_DATA FOR THIS EXERCISE_
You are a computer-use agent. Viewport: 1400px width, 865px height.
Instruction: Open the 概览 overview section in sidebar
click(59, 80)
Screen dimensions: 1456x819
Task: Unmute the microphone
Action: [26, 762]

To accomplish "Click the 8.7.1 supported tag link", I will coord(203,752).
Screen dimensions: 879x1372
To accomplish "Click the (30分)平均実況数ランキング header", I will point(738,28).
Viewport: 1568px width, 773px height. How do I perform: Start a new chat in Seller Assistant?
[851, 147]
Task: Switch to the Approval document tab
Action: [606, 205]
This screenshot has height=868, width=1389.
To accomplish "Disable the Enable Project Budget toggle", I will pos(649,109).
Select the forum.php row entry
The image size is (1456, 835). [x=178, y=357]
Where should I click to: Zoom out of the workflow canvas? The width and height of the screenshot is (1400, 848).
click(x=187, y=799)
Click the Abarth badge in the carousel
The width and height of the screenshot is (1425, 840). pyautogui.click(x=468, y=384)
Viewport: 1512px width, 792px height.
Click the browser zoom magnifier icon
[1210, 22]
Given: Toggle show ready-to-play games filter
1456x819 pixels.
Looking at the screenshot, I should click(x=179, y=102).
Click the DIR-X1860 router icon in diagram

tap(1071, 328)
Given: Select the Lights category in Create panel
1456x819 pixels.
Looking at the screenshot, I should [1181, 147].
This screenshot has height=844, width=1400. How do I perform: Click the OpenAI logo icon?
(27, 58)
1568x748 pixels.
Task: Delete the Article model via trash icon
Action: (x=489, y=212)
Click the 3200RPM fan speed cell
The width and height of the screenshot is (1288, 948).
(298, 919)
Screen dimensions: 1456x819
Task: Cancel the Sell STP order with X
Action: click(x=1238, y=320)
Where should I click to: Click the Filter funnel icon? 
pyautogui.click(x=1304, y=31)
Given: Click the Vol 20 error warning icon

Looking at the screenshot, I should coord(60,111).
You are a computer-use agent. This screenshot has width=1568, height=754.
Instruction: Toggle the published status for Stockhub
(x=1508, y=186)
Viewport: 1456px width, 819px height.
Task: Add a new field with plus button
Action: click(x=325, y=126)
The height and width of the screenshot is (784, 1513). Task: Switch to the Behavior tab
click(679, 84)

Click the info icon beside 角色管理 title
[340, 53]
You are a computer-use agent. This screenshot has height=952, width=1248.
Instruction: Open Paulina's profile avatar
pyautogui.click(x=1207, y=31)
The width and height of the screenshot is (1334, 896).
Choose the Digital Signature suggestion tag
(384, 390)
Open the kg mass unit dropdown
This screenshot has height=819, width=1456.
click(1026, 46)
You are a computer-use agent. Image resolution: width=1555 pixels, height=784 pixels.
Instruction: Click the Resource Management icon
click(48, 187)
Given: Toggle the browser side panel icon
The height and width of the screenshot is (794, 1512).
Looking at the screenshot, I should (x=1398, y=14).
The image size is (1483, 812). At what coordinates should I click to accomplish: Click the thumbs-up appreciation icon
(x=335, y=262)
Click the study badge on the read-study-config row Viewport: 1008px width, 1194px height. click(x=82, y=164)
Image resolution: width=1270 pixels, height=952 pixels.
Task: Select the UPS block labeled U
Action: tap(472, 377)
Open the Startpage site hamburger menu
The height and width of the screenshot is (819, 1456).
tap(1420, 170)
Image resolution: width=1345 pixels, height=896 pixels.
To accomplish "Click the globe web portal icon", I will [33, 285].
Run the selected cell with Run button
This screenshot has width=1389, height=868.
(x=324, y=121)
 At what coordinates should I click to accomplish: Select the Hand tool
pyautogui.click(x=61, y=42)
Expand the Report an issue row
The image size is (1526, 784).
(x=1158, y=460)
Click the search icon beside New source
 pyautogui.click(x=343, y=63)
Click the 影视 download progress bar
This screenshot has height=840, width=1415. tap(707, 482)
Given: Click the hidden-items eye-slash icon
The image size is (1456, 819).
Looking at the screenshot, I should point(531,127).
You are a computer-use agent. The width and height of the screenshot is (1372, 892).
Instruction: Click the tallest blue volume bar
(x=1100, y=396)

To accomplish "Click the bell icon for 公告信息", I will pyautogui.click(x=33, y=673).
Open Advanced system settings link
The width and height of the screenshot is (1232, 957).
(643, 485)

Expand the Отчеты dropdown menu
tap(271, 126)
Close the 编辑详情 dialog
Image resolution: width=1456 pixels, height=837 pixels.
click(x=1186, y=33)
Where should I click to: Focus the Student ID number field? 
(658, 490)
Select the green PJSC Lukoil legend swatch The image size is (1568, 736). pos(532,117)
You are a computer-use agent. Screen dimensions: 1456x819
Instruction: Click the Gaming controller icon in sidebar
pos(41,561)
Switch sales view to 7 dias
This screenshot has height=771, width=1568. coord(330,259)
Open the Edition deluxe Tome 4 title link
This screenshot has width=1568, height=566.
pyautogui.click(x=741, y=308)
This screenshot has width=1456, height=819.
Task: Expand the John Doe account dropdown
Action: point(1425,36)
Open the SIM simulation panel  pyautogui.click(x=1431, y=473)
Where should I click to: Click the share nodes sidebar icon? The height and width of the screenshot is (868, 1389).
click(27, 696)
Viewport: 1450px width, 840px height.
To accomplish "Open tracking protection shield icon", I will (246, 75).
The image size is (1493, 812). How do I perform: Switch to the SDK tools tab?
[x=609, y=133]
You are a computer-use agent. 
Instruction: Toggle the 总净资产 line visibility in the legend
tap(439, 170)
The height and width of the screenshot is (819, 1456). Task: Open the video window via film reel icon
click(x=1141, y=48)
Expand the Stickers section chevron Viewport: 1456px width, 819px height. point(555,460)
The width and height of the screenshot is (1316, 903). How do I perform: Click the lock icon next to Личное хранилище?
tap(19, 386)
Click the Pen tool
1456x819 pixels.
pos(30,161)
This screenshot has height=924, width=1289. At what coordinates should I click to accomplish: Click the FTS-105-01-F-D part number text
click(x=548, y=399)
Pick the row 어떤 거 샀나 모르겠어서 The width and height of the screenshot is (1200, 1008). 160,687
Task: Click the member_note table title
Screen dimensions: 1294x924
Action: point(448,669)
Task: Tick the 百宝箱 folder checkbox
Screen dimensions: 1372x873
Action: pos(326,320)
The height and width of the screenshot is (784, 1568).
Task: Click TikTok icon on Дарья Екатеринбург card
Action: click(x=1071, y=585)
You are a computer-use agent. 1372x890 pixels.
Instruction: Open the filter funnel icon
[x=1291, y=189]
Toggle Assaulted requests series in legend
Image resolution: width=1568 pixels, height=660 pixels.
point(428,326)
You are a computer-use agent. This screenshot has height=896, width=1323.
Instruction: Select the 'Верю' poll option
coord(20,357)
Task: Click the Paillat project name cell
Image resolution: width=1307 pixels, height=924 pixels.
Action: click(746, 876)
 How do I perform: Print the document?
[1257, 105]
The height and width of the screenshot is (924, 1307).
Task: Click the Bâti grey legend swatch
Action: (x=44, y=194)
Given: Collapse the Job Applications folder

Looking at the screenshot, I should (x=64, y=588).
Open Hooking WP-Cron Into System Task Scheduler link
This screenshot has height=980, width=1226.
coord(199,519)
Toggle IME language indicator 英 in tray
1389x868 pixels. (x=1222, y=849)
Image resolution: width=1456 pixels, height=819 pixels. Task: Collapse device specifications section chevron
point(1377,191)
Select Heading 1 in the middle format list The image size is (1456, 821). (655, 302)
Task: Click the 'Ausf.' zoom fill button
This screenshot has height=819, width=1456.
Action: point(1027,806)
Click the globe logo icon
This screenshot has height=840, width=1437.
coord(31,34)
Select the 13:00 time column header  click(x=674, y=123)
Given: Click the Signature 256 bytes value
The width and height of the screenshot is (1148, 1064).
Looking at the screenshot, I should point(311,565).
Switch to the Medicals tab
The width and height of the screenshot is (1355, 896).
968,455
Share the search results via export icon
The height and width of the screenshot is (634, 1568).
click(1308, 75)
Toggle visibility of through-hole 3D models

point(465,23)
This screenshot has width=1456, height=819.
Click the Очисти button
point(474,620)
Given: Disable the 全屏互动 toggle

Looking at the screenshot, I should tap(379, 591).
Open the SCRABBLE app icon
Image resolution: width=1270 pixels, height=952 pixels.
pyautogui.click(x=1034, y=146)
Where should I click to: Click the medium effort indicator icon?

_ACTIVITY_
Which lines above include the word "cell"? Show each one.

_RESULT OF THIS TASK_
Click the 3200RPM fan speed cell
Run the selected cell with Run button
Task: Click the Paillat project name cell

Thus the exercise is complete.